Quelque 150 à 200 cas de ces avortements sont non médicalisés et sont effectués chaque jour dans des conditions sanitaires catastrophiques par des infirmières, sages-femmes, «kablates», faiseuses d’anges, etc. Le coût est certes moins élevé, mais les complications en sont très graves.Selon l’OMS, 13% de la mortalité maternelle qui reste encore très élevée au Maroc sont imputés à l’avortement. Et encore, ces statistiques sont très largement sous-estimées, étant donné l’illégalité de l’acte et le caractère tabou du sujet. Elles ne prennent pas en compte le grand nombre de suicides ou d'expulsion du giron familial liés aux grossesses illégitimes.En outre, le mal va parfois bien au-delà de l’avortement. Car quand elles échappent à la mort, bon nombre d’accouchées garderont des séquelles organiques (stérilité, entre autres) et psychiques (dépressions).

Le cas du Misoprostol

Le Misoprostol est un médicament utilisé pour prévenir les ulcères d’estomac. Certaines femmes l’utilisent pour provoquer une fausse couche. Dans 80% des cas, le Misoprostol provoque des contractions de l’utérus. Comme conséquence, l’utérus libère son contenu. Une femme peut ressentir des crampes douloureuses, avoir des pertes sanguines plus importantes qu’une menstruation normale, des nausées, des vomissements et de la diarrhée. Cependant, il y a un risque d’hémorragie notamment au-delà de 12 semaines de grossesse. En effet, le risque d’hémorragie, de douleur et les complications augmentent proportionnellement avec la durée de la grossesse. De plus, ces femmes prennent généralement un dosage important du médicament pour être sûres de provoquer la fausse couche. Et quand Misoprostol ne peut pas être délivré sans ordonnance, elles se dirigent vers ses dérivés : Cytotec, Cyprostol et/ou Mosotrol qui sont des noms commerciaux pour Misoprostol. Un peu comme le Doliprane et le paracétamol. Arthrotec et Oxaprost contiennent également du Misoprostol et un antidouleur appelé Diclofenac. Il est utilisé pour les douleurs dans les articulations ou l’arthrite.Après avoir provoqué l’interruption de grossesse, elles se rendent à l’hôpital en disant avoir eu une fausse-couche spontanée puisque le médecin ne peut pas voir la différence.

Infanticides, abandons...

Certaines n'ont pas le courage d'avorter ou alors s'y prennent trop tard, car au-delà de 4 mois de grossesse, cela n'est plus possible au risque d'attenter à sa vie. Pour ne pas avoir à subir le regard de la société, certaines mères abandonnent ou tuent ces nouveau-nés. En effet, ces «enfants du pêché» comme on les appelle, sans qu'ils n'y soient pour rien, sont stigmatisés non seulement socialement, mais juridiquement également. À commencer par la liste des prénoms qu’on impose aux mères célibataires lors de l’inscription de leurs enfants au registre de l’état civil.

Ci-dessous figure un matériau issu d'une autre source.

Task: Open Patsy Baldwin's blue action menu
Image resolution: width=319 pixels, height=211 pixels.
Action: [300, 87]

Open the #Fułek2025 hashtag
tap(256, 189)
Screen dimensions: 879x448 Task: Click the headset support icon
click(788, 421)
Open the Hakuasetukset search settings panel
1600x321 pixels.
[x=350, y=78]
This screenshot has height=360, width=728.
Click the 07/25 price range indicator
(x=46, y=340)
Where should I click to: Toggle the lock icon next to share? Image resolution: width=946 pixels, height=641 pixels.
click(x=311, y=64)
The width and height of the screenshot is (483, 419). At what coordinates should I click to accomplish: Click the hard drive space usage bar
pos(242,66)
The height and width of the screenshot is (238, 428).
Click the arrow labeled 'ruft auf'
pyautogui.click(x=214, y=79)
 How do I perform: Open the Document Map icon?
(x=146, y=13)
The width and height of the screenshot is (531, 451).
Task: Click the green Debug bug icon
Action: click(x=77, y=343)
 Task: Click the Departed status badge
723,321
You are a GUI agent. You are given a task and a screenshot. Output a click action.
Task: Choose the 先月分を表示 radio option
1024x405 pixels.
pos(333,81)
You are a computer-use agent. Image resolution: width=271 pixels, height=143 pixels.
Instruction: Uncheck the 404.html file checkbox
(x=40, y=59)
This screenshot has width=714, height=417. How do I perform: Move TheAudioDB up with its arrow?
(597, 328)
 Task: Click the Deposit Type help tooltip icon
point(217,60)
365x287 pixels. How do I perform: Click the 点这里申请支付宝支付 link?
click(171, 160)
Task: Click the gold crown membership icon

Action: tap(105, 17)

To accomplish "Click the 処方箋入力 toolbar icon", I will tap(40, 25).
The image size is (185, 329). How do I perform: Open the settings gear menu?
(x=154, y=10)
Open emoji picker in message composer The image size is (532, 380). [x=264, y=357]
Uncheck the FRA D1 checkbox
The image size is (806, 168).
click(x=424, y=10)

Ce qu’on inflige à ces dernières n’est pas moins clément, elles n’ont pas d’autorité parentale sur leurs enfants et sont sujettes à toutes sortes de maltraitance, d’exclusion sociale et de pression psychologique.Selon l'étude, «Le Maroc des mères célibataires» de l'association Insaf, 153 bébés naissent hors mariage chaque jour, 24 d'entre eux sont abandonnés et quelques-uns avaient même été retrouvés dans des poubelles».